— Material to process —
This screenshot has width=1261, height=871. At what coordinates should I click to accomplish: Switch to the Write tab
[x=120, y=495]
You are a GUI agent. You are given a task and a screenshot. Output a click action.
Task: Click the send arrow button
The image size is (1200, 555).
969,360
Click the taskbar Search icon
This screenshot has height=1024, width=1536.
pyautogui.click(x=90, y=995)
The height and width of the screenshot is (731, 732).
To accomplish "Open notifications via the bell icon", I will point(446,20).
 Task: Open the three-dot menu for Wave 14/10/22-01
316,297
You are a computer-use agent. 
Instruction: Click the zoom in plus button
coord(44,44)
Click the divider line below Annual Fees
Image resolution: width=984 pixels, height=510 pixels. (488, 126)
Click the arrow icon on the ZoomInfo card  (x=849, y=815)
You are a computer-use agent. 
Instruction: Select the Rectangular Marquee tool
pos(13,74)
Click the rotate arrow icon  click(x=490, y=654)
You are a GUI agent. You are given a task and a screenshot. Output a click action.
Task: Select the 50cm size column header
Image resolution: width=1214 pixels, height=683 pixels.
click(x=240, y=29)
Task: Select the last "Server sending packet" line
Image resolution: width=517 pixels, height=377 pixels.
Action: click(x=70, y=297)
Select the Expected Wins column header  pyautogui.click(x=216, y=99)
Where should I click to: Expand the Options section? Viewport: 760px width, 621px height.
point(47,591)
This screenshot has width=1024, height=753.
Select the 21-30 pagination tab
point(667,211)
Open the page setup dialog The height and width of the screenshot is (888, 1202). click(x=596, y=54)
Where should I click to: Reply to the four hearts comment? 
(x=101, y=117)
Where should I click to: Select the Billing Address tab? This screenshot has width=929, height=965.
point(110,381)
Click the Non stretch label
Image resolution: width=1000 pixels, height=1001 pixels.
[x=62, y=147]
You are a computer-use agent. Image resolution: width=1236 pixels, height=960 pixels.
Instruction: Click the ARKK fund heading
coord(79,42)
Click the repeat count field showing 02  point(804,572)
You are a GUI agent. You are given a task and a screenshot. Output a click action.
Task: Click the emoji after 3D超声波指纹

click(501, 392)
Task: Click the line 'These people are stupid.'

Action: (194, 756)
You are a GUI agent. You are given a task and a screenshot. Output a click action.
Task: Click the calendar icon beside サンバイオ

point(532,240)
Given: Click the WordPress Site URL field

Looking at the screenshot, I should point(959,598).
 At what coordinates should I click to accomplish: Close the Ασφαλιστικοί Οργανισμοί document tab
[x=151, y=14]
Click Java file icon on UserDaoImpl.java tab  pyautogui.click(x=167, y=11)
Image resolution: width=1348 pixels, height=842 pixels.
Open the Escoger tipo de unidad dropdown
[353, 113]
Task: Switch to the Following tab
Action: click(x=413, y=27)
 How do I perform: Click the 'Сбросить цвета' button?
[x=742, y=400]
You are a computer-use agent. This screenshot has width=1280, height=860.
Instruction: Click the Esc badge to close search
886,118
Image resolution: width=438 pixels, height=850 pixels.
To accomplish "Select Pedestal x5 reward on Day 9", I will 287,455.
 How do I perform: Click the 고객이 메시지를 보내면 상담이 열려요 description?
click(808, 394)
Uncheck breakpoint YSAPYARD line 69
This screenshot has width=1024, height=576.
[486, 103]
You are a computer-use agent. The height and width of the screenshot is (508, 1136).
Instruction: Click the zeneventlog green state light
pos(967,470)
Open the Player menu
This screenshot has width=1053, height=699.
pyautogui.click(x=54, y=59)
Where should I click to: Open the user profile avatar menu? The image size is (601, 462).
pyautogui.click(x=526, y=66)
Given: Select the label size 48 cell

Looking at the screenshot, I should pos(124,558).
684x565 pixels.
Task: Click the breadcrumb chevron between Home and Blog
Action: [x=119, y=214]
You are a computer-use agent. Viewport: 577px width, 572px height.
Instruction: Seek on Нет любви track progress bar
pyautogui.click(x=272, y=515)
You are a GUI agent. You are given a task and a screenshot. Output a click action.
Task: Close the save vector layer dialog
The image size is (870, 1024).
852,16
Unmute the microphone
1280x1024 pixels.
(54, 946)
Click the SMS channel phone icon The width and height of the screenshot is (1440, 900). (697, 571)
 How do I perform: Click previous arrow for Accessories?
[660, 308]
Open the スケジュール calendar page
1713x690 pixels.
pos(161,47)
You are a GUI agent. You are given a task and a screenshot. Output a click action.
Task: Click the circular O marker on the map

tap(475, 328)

— Your instructions —
Note which lines carry the word "will" in the material, then copy each of them.

— Output of the task —
To accomplish "Open notifications via the bell icon", I will point(446,20).
To accomplish "Select Pedestal x5 reward on Day 9", I will 287,455.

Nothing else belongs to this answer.